A new study shows that the resale shopping bug shows no sign of slowing and is spreading well beyond the young fans of sites like ThredUp, Poshmark and the RealReal.

Almost half­ -- 48% -- of all Americans shopped resale during the pandemic, especially intensifying their spending on home décor.

This research, from mobile marketplace OfferUp, in conjunction with Global Data, finds that home product sales had the fastest growth, up 17%, with 35% of those in its survey saying they shopped for such items.

That includes a scramble for the furniture that emerged as quarantine must-haves, such as desks, which were the most-searched-for items for four months straight. Home workout equipment also dominated searches and sales, with OfferUp detecting a 231% jump in demand for weights, a 152% rise for dumbbells and a 127% increase in interest in treadmills from January to December.



Analyzing metrics from its 56 million buyers and sellers, OfferUp also found that 58% did at least some level of redecorating. Many made their nests more comfortable, with significant increases in sales of beds, sofas and rugs. Others went for function, adding items like room screens and desk chairs.

The company also says 11% of Americans moved due to the pandemic, with 35% of those nomads transitioning to suburbs. About 40% say they moved to get more space, which also spurred more furniture purchases.

OfferUp, which also owns Letgo, is based in Seattle.

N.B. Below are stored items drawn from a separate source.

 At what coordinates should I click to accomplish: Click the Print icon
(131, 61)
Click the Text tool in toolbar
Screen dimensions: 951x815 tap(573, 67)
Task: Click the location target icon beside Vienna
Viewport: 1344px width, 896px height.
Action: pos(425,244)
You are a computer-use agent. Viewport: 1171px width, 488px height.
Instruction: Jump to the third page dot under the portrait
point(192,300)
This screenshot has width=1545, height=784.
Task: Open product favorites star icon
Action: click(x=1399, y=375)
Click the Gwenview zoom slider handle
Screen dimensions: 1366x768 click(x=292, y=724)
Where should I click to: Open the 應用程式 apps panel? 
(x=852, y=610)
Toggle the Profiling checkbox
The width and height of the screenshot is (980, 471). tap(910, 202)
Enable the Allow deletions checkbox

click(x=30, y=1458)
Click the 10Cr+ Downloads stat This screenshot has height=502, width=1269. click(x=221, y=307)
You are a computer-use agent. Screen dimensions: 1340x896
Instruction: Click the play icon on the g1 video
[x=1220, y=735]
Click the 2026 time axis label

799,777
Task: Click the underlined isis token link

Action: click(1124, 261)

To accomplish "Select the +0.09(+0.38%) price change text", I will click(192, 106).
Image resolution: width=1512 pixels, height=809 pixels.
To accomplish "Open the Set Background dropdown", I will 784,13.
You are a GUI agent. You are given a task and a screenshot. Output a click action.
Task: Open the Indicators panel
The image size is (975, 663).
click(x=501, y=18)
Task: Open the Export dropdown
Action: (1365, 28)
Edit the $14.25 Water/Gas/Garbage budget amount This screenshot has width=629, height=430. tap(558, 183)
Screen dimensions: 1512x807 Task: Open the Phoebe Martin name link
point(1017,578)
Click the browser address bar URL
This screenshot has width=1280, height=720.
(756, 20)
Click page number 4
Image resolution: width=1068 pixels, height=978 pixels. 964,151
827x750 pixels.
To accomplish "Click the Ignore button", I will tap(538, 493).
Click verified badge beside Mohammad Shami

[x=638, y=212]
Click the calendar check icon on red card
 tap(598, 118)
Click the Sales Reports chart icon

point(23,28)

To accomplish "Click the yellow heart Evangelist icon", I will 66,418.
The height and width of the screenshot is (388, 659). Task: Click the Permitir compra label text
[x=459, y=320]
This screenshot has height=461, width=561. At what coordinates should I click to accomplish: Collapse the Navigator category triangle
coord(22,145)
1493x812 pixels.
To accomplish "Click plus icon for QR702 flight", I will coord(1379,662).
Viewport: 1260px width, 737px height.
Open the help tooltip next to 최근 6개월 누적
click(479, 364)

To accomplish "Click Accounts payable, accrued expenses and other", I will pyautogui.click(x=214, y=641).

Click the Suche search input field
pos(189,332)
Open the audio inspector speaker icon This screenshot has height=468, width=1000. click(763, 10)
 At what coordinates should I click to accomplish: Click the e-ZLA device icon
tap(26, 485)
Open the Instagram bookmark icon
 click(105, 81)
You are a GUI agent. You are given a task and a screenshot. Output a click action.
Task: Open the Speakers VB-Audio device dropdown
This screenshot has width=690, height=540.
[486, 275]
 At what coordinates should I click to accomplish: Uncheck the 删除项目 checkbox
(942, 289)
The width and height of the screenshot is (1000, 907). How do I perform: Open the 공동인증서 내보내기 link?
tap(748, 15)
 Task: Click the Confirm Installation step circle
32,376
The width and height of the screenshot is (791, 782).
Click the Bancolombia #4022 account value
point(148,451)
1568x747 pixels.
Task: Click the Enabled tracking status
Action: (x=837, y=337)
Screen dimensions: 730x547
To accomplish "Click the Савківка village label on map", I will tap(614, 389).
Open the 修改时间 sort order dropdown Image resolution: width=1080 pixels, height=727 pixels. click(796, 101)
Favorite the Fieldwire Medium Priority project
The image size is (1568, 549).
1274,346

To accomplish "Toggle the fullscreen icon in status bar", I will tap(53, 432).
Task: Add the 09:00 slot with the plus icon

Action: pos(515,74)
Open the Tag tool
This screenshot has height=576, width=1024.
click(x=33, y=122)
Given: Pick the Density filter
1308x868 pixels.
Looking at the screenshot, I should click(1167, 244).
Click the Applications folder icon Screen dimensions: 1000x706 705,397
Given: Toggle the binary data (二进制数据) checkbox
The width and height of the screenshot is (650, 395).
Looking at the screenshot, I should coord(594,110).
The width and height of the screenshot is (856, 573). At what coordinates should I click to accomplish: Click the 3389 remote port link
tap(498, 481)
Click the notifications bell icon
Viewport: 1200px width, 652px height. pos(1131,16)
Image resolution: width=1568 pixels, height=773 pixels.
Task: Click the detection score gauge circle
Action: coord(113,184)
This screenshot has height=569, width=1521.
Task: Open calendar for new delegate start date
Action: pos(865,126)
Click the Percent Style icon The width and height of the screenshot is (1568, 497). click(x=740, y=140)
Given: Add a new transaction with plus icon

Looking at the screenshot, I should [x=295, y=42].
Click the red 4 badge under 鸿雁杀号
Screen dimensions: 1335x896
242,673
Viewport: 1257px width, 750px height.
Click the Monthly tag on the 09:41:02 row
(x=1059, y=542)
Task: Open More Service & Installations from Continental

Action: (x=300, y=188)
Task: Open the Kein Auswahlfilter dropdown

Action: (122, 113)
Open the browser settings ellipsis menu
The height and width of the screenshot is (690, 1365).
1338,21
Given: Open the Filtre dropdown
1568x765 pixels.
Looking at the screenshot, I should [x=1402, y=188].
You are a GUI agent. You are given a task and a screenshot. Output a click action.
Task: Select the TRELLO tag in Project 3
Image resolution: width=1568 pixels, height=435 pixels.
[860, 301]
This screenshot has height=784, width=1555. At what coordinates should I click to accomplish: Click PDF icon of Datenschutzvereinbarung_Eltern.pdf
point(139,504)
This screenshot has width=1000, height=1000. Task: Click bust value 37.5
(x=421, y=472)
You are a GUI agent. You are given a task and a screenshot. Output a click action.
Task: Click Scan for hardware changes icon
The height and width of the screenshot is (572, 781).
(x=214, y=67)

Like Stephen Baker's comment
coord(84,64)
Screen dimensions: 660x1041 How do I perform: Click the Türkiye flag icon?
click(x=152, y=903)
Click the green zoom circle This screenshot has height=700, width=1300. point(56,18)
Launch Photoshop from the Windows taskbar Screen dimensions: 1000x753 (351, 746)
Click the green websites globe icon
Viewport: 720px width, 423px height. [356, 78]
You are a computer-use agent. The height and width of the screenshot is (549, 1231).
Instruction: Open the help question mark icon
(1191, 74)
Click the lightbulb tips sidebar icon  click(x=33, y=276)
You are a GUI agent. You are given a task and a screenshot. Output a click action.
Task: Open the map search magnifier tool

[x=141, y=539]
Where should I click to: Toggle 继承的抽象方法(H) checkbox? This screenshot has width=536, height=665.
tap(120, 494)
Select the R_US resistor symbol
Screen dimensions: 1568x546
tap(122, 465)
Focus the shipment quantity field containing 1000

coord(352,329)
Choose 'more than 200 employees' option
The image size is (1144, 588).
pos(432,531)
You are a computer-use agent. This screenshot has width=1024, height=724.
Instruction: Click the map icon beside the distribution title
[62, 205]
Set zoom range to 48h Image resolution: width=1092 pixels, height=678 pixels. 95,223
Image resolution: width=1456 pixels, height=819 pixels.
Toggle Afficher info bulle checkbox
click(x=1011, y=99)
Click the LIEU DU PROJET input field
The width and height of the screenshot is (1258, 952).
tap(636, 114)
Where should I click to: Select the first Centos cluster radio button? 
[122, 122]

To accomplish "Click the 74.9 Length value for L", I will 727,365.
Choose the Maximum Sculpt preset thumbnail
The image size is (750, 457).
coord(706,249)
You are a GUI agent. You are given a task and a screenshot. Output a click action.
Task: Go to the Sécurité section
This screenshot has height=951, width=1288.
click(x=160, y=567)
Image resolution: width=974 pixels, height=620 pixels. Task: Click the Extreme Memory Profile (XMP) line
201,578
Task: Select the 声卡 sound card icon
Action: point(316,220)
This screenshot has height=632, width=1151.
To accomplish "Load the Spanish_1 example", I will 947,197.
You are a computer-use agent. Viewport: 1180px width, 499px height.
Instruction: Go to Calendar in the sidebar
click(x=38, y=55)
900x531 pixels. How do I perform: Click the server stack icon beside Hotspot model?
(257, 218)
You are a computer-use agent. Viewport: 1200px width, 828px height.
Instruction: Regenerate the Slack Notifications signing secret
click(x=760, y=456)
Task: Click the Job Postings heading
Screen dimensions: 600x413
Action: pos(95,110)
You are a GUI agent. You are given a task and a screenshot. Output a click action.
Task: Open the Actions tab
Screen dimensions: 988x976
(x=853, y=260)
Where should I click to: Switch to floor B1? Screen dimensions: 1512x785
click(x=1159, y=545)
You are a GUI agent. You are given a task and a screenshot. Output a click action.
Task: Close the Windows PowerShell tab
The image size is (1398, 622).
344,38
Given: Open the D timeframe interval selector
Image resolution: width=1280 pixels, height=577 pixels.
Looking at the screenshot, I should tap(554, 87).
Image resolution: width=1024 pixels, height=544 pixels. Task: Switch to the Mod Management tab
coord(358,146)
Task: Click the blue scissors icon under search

Surprisingly, the survey found that clothing resale fell 13%, as interest in workwear and fashion declined. But there were some significant exceptions. And many -- including investors -- expect that decline in clothing resales to change. Shares of ThredUp, which had its initial public stock offering recently, climbed as much as 43% on its first trading day. With the IPO, the thrift-store-turned-tech-titan raised $168 million, achieving a valuation of $1.3 billion.

Rival Poshmark, which made its public debut several months ago, saw its stock price doubled on the first day.

While both companies report growing sales, it’s clear all this working from home is altering the way people shop. Poshmark released quarterly results earlier this month, its first report since going public. And while revenue for the period grew by 27% to $69.3 million, the company lowered its sales estimates in the coming quarter.

In an interview with CNBC, Poshmark’s CEO attributed the scaled-back hopes to ongoing COVID restrictions. “Different parts of the country are behaving quite differently,” said founder and chief executive officer Manish Chandra. He told CNBC that sales in Florida are growing fast while New York is lagging. “So, we are accounting for the state-wide differences.”

And at the RealReal, which focuses solely on luxury consignment, revenue also declined 10%, to $84.6 million.